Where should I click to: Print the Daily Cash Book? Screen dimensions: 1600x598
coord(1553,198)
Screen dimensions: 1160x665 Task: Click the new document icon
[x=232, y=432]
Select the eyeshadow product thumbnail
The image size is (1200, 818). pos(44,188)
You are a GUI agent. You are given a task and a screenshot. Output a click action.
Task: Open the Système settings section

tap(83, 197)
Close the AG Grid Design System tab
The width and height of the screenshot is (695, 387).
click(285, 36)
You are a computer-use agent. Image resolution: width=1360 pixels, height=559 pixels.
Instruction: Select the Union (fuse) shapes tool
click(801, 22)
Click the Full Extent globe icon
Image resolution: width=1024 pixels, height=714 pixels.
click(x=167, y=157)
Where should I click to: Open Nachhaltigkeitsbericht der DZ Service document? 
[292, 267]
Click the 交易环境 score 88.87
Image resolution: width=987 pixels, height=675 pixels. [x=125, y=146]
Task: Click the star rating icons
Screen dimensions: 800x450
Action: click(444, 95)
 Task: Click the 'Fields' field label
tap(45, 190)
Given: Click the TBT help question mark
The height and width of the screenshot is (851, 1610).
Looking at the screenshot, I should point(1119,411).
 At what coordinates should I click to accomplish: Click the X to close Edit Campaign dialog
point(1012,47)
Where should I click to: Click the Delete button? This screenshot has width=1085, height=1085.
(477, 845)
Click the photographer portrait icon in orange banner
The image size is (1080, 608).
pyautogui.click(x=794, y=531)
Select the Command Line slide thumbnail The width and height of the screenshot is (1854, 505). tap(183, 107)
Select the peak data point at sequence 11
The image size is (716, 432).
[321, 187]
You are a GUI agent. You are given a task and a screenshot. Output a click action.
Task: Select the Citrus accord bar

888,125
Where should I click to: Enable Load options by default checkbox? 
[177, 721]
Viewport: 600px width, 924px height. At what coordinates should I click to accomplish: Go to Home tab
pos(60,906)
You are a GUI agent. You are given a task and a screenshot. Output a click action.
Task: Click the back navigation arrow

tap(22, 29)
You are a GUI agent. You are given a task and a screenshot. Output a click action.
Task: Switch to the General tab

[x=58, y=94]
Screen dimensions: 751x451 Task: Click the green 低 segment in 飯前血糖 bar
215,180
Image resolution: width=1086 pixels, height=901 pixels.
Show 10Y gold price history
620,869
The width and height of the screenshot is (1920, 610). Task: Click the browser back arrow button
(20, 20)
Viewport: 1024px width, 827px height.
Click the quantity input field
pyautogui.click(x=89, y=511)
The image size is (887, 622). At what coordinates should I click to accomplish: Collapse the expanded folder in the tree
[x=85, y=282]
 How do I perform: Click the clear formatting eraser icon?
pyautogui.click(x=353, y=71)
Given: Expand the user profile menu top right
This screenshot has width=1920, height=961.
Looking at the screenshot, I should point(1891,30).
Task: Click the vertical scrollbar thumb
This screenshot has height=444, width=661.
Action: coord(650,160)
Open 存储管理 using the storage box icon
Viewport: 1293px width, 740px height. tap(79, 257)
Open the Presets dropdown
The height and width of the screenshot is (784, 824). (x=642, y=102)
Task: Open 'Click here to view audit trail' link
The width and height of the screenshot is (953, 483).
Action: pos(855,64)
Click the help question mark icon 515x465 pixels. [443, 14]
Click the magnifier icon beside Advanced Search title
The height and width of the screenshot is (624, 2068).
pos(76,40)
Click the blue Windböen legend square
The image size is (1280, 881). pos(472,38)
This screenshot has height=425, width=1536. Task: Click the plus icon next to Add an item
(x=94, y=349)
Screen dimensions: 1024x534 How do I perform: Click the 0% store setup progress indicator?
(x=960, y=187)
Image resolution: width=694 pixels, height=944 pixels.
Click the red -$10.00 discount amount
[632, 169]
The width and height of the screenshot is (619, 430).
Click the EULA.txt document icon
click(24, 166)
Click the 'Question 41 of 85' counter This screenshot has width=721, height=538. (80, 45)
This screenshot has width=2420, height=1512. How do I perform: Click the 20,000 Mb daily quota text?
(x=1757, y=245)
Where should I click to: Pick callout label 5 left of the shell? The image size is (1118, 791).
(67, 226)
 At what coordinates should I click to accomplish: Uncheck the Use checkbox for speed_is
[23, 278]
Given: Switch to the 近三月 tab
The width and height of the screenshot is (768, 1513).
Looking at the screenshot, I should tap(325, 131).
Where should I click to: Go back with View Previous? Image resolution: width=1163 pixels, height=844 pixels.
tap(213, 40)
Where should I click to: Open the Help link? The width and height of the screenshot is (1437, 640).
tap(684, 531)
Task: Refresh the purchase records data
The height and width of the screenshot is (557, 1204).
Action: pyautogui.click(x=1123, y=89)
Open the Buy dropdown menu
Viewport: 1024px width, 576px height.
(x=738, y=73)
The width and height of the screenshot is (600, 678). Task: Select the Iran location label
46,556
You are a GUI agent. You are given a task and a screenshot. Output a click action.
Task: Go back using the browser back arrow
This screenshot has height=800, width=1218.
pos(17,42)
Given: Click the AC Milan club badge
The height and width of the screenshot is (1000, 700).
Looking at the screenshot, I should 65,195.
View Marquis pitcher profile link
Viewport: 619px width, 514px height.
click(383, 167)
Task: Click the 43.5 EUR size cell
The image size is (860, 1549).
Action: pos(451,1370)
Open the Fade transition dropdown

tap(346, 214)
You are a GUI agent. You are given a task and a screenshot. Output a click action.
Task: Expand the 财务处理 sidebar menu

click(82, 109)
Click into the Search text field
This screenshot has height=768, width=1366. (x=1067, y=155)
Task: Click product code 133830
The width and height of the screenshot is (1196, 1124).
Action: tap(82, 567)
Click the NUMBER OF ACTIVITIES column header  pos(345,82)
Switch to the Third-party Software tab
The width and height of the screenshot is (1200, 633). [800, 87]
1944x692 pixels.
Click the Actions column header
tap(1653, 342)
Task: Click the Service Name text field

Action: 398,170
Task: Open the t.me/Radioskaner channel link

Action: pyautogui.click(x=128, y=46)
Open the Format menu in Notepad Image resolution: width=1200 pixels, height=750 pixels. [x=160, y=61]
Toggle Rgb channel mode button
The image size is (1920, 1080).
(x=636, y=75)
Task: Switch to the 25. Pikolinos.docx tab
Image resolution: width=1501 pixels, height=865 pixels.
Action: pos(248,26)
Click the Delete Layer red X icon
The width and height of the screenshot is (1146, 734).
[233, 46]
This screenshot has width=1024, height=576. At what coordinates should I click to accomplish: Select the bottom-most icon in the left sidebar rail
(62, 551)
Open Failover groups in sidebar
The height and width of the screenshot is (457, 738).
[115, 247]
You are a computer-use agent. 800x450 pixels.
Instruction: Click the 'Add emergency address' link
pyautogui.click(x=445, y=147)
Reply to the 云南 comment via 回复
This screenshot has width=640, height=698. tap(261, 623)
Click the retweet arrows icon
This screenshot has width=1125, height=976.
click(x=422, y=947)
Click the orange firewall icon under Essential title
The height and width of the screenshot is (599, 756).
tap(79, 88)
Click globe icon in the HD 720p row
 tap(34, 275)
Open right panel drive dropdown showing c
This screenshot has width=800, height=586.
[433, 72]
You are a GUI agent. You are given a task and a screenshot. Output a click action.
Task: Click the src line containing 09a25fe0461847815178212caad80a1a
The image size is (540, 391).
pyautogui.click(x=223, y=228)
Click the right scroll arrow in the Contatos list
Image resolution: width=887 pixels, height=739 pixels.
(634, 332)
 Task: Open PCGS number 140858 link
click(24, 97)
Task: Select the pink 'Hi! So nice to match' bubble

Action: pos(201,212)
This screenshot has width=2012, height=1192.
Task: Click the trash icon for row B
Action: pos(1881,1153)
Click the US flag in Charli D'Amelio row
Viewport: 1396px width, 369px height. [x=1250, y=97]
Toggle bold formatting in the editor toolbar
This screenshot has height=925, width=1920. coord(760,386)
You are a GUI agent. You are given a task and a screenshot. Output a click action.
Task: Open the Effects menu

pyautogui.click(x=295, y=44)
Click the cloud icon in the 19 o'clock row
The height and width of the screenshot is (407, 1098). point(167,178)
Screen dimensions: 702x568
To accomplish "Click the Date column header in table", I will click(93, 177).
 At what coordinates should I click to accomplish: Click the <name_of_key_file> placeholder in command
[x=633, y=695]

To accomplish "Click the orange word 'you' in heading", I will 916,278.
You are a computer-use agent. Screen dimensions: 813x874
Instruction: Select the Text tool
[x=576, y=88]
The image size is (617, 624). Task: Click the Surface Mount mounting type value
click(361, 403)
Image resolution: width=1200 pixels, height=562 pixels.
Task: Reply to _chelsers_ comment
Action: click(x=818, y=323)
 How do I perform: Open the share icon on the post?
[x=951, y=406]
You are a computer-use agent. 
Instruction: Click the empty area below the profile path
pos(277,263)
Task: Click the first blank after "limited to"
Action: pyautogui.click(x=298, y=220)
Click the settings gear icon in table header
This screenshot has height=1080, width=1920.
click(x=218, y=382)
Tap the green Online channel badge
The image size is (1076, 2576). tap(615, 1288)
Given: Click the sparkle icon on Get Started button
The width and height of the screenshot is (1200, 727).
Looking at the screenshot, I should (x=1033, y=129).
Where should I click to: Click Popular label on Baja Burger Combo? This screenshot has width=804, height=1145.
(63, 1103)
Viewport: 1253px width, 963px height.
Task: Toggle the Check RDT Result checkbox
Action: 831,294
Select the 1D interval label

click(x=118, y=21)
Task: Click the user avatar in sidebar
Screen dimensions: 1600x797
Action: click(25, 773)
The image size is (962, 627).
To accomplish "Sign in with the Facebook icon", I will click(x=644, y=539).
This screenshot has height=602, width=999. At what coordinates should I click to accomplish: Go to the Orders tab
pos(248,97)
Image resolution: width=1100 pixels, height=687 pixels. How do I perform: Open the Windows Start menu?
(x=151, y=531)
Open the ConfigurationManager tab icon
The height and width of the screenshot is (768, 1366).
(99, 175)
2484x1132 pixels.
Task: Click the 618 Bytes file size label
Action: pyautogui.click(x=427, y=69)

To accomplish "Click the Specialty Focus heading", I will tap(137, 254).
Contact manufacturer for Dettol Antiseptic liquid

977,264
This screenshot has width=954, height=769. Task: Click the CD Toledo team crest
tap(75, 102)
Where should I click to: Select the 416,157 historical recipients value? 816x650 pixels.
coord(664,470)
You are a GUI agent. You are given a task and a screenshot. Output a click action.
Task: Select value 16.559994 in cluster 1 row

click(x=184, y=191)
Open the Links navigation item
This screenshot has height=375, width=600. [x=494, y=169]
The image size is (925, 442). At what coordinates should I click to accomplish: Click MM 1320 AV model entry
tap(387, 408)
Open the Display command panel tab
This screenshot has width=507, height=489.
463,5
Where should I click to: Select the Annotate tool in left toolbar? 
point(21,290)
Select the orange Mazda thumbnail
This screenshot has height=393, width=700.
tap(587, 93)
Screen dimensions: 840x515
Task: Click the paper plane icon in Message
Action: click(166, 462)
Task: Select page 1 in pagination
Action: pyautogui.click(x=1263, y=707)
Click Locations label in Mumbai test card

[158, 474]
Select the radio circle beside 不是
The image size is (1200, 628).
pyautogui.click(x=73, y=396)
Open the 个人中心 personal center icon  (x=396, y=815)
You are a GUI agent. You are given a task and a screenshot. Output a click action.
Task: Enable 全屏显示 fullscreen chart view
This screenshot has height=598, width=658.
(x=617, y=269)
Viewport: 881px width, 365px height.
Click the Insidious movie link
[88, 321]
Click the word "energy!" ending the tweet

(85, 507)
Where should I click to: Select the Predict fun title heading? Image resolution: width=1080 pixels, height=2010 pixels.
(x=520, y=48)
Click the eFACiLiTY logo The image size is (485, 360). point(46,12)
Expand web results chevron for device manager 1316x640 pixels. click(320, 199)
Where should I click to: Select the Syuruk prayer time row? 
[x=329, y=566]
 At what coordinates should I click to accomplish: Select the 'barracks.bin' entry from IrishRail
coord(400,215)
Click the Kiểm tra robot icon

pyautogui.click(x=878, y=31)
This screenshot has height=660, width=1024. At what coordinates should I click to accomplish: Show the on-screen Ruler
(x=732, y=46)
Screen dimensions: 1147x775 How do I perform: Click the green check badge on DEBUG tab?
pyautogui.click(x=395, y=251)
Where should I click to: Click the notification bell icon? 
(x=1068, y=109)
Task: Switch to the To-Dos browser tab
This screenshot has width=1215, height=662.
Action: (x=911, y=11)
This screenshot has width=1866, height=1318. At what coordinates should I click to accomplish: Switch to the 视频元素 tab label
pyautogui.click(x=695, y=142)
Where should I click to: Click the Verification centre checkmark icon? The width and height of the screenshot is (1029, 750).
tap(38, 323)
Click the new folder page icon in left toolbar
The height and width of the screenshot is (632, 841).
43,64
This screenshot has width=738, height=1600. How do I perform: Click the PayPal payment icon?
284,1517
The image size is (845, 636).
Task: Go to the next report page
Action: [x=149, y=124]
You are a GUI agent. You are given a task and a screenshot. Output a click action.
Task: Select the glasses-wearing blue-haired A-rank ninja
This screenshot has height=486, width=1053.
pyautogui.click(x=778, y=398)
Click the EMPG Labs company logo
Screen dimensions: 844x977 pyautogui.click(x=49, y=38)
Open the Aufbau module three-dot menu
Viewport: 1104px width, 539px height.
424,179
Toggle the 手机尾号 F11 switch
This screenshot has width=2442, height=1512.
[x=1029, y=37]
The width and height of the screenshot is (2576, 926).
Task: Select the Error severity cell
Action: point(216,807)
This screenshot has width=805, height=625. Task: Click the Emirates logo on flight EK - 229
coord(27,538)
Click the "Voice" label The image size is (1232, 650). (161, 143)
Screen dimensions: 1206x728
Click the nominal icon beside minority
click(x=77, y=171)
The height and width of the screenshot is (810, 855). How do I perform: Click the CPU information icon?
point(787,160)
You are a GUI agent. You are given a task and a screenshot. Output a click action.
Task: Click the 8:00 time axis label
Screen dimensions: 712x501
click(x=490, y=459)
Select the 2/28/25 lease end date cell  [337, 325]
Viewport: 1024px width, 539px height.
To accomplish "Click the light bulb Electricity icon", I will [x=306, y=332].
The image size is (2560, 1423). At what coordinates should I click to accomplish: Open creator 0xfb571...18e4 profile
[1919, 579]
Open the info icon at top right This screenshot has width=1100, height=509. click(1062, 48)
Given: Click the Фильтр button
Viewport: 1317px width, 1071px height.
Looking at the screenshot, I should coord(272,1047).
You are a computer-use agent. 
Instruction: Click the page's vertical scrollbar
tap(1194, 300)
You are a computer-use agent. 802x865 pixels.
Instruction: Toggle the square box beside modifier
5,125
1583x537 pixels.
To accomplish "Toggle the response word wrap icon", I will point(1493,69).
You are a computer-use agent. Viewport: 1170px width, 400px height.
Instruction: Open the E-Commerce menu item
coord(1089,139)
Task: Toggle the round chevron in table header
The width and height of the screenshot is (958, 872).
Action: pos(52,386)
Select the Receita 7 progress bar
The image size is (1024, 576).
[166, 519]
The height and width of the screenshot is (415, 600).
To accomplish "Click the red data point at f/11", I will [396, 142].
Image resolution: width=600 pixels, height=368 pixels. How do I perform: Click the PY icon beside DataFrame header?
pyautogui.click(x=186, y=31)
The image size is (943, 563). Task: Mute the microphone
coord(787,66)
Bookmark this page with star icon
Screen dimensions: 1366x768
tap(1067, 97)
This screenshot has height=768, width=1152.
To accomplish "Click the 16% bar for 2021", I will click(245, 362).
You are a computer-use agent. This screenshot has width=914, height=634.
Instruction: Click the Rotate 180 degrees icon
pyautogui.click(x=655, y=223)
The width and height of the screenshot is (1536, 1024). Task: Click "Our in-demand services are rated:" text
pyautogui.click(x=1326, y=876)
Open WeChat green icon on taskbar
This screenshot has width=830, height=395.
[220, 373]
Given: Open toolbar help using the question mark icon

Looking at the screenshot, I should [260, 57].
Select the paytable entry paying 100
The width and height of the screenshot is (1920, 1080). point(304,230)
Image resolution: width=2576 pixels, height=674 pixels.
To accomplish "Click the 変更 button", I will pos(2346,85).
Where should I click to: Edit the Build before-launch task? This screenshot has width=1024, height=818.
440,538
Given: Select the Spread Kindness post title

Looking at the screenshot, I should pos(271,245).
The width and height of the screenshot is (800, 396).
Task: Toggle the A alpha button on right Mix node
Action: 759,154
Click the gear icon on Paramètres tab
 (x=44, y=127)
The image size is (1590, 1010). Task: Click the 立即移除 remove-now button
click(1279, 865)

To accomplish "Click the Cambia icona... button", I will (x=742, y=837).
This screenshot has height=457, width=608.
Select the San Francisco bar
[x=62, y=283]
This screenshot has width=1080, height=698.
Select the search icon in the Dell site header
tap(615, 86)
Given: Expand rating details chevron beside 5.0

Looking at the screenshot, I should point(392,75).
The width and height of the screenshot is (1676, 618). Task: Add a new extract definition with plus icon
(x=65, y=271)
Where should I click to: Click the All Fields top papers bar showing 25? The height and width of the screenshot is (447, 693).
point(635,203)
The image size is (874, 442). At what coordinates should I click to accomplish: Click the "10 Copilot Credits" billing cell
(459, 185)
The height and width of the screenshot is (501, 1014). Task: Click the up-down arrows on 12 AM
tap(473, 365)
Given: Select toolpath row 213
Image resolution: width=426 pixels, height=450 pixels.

==*==

**Exercise objective**
Only the lines above from the line with "Task: Toggle the round" to the line with "This screenshot has height=457, width=608.", those two lines included, should be reproduced exactly.

**Task response**
Task: Toggle the round chevron in table header
The width and height of the screenshot is (958, 872).
Action: pos(52,386)
Select the Receita 7 progress bar
The image size is (1024, 576).
[166, 519]
The height and width of the screenshot is (415, 600).
To accomplish "Click the red data point at f/11", I will [396, 142].
Image resolution: width=600 pixels, height=368 pixels. How do I perform: Click the PY icon beside DataFrame header?
pyautogui.click(x=186, y=31)
The image size is (943, 563). Task: Mute the microphone
coord(787,66)
Bookmark this page with star icon
Screen dimensions: 1366x768
tap(1067, 97)
This screenshot has height=768, width=1152.
To accomplish "Click the 16% bar for 2021", I will click(245, 362).
You are a computer-use agent. This screenshot has width=914, height=634.
Instruction: Click the Rotate 180 degrees icon
pyautogui.click(x=655, y=223)
The width and height of the screenshot is (1536, 1024). Task: Click "Our in-demand services are rated:" text
pyautogui.click(x=1326, y=876)
Open WeChat green icon on taskbar
This screenshot has width=830, height=395.
[220, 373]
Given: Open toolbar help using the question mark icon

Looking at the screenshot, I should [260, 57].
Select the paytable entry paying 100
The width and height of the screenshot is (1920, 1080). point(304,230)
Image resolution: width=2576 pixels, height=674 pixels.
To accomplish "Click the 変更 button", I will pos(2346,85).
Where should I click to: Edit the Build before-launch task? This screenshot has width=1024, height=818.
440,538
Given: Select the Spread Kindness post title

Looking at the screenshot, I should pos(271,245).
The width and height of the screenshot is (800, 396).
Task: Toggle the A alpha button on right Mix node
Action: 759,154
Click the gear icon on Paramètres tab
 (x=44, y=127)
The image size is (1590, 1010). Task: Click the 立即移除 remove-now button
click(1279, 865)

To accomplish "Click the Cambia icona... button", I will (x=742, y=837).
This screenshot has height=457, width=608.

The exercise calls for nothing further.